Amber saw him looking and held the glass out. 'Here, try some.'
Hex took a sip. It was disgusting. He spluttered and gave it back to her, one hand over his mouth.
'Well, what's it like?' said Amber. 'I can't taste a darn thing.'
'Coal,' said Hex, still trying to get rid of the taste.
'It's activated charcoal, apparently,' said Amber. 'To soak up any residual poison. Although it might as well be rose water for all I can tell. It's just a precaution, really. The doctor thinks I got rid of it all over the side of Danny's boat, otherwise I'd be a lot more ill.' She drank a bit more. 'Anyway, before all that happened I had quite a good trip. Bowman's not at Ter Haar's house. But they've definitely got him. They want him to sign something. Ter Haar and someone else – probably Neil Hearst, but I didn't hear that for sure – are going to get twenty-five million dollars each. Once they've got Bowman to sign they're going to kill him. I heard him say "Over the side", so I guess they've got him on a boat somewhere and are going to toss him overboard.'
Hex looked at Alex. 'Neil Hearst's yacht,' he said, then explained his reasoning to Amber and Paulo. 'Hearst has a yacht, normally moored on the other side of the island. It would be an ideal place to keep Bowman. Easy to guard and difficult to escape from.'
Li came back and handed Amber a tall glass, this time filled with bright yellow hydration liquid. 'So that's why nobody knows where he is.'
'Ah,' said Hex, 'but we do know where the yacht is now. It gave a mayday call. Only it wasn't in trouble – some little kid was larking about with the radio.'
Amber was glugging back the yellow potion. Her eyes grew enormous. She swallowed hard, then spoke.
'Black Gold!
Of course! I was in the dinghy when that call came through. I heard it. There's no way that wasn't genuine.'
Hex was playing scenarios in his head. 'Maybe Bowman got free and made a mayday call before they caught him again.'
Alex's face was grave. 'He probably won't have long before they get him to sign that document. 'Then . . .' He mimed a knife being drawn across his throat.
The door opened. Mara's colleague came in, holding a chart, and came over to Amber, one hand in the pocket of her white coat. 'How are you feeling?' Her accent was Australian.
'OK.'
'No more nausea?'
Amber waggled her hand to indicate so-so.
The doctor pinched the skin on Amber's arm and watched it, then nodded. 'You're hydrating well. I don't think you're poisoned but your stomach is very irritated, so you'll keep feeling sick. You can go, but carry on drinking the hydration solution – reception will give you some more on the way out.'
Amber's face lit up. Freedom again. Now they could get back to work.
The doctor was looking at her chart. 'You're staying at the dive centre, aren't you?'
Amber nodded.
'No diving for a week. Being sick in a regulator can seriously damage your health.'
Paulo looked at Amber sympathetically. 'Join the club.'
Hex was in the dive centre library. A map of the island and its surrounding waters was spread on the big central table; his palmtop lay beside him, open and the screen glowing. He did some calculations, then drew a circle with some compasses on a pad of tracing paper and laid it over the map. He looked at it, satisfied. That was it.
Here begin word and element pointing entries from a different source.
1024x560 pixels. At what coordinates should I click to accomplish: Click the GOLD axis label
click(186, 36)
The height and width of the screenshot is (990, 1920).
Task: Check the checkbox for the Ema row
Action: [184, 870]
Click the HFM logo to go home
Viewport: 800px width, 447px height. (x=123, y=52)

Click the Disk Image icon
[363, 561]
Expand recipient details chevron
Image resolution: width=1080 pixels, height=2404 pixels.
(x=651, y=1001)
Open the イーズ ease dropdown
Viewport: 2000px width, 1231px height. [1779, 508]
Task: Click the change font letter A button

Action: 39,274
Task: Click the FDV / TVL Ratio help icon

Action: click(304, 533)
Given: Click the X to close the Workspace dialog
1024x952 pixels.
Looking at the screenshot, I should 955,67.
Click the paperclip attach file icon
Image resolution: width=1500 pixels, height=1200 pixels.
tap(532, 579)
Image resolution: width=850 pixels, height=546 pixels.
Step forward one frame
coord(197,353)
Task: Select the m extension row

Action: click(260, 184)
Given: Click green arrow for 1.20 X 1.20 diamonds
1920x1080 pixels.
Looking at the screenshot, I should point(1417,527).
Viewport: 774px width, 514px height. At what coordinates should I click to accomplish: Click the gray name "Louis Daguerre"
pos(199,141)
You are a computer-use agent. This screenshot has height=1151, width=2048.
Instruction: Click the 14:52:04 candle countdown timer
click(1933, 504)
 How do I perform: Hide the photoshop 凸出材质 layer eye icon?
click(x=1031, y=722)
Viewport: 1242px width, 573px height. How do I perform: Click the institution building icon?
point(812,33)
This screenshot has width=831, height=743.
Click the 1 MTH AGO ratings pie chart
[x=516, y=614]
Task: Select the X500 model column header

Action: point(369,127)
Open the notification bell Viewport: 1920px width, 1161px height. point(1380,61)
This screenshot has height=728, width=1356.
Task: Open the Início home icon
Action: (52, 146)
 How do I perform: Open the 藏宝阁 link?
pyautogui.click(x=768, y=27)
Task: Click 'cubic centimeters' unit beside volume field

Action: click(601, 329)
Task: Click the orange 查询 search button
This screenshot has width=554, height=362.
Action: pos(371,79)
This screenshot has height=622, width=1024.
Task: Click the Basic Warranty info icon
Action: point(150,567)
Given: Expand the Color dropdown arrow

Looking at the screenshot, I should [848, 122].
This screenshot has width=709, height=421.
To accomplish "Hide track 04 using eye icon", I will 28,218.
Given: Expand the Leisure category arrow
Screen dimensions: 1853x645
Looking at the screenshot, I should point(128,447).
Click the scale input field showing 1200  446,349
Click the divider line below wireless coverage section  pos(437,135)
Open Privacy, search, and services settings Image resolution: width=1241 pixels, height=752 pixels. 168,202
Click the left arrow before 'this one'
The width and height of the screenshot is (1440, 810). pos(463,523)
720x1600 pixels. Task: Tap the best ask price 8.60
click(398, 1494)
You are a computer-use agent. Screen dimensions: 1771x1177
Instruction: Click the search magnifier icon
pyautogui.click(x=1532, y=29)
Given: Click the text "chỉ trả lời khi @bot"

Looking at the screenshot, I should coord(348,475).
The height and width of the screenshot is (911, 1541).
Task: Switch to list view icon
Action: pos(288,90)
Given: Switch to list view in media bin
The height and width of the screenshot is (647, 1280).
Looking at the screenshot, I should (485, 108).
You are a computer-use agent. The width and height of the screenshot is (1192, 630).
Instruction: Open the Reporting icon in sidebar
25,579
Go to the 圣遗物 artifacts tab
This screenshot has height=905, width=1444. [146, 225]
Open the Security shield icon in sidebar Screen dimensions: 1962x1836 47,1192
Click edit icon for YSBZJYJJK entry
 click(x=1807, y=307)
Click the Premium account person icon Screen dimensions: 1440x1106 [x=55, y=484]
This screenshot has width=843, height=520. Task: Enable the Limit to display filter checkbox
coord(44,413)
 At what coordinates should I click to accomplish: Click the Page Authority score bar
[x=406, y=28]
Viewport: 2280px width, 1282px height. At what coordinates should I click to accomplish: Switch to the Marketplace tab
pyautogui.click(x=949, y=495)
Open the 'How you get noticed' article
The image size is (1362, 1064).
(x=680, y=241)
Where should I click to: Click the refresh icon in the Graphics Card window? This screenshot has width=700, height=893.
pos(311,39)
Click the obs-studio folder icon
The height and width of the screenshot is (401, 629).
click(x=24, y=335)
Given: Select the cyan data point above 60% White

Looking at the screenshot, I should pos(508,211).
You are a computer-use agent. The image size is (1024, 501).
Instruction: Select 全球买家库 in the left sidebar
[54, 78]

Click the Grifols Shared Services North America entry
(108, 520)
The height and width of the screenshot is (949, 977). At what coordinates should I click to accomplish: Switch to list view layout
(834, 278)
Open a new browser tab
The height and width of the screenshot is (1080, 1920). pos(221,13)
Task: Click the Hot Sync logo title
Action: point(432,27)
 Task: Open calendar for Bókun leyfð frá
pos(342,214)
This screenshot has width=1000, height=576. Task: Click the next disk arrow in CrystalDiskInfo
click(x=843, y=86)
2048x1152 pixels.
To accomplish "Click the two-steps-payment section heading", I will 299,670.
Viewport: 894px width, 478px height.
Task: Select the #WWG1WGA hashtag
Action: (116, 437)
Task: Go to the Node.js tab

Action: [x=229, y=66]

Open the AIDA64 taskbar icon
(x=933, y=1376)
Amber and Paulo came in, Amber sipping at a glass of the yellow hydration mixture. Paulo was carrying a tray of sandwiches; he put them down on the big table.
Alex and Li joined them just as Paulo was starting his second sandwich and Amber was gingerly nibbling at her first.
'Danny's given us free rein with all his gear,' said Alex. 'So, have we found the boat?'
Hex indicated the diagram with a flourish. 'Here it is.'
The others huddled round eagerly and looked. Hex's tracing paper circle covered a large area at least as long as the island of Curaçao and its neighbour, Bonaire – which together had a diameter of about forty-eight kilometres.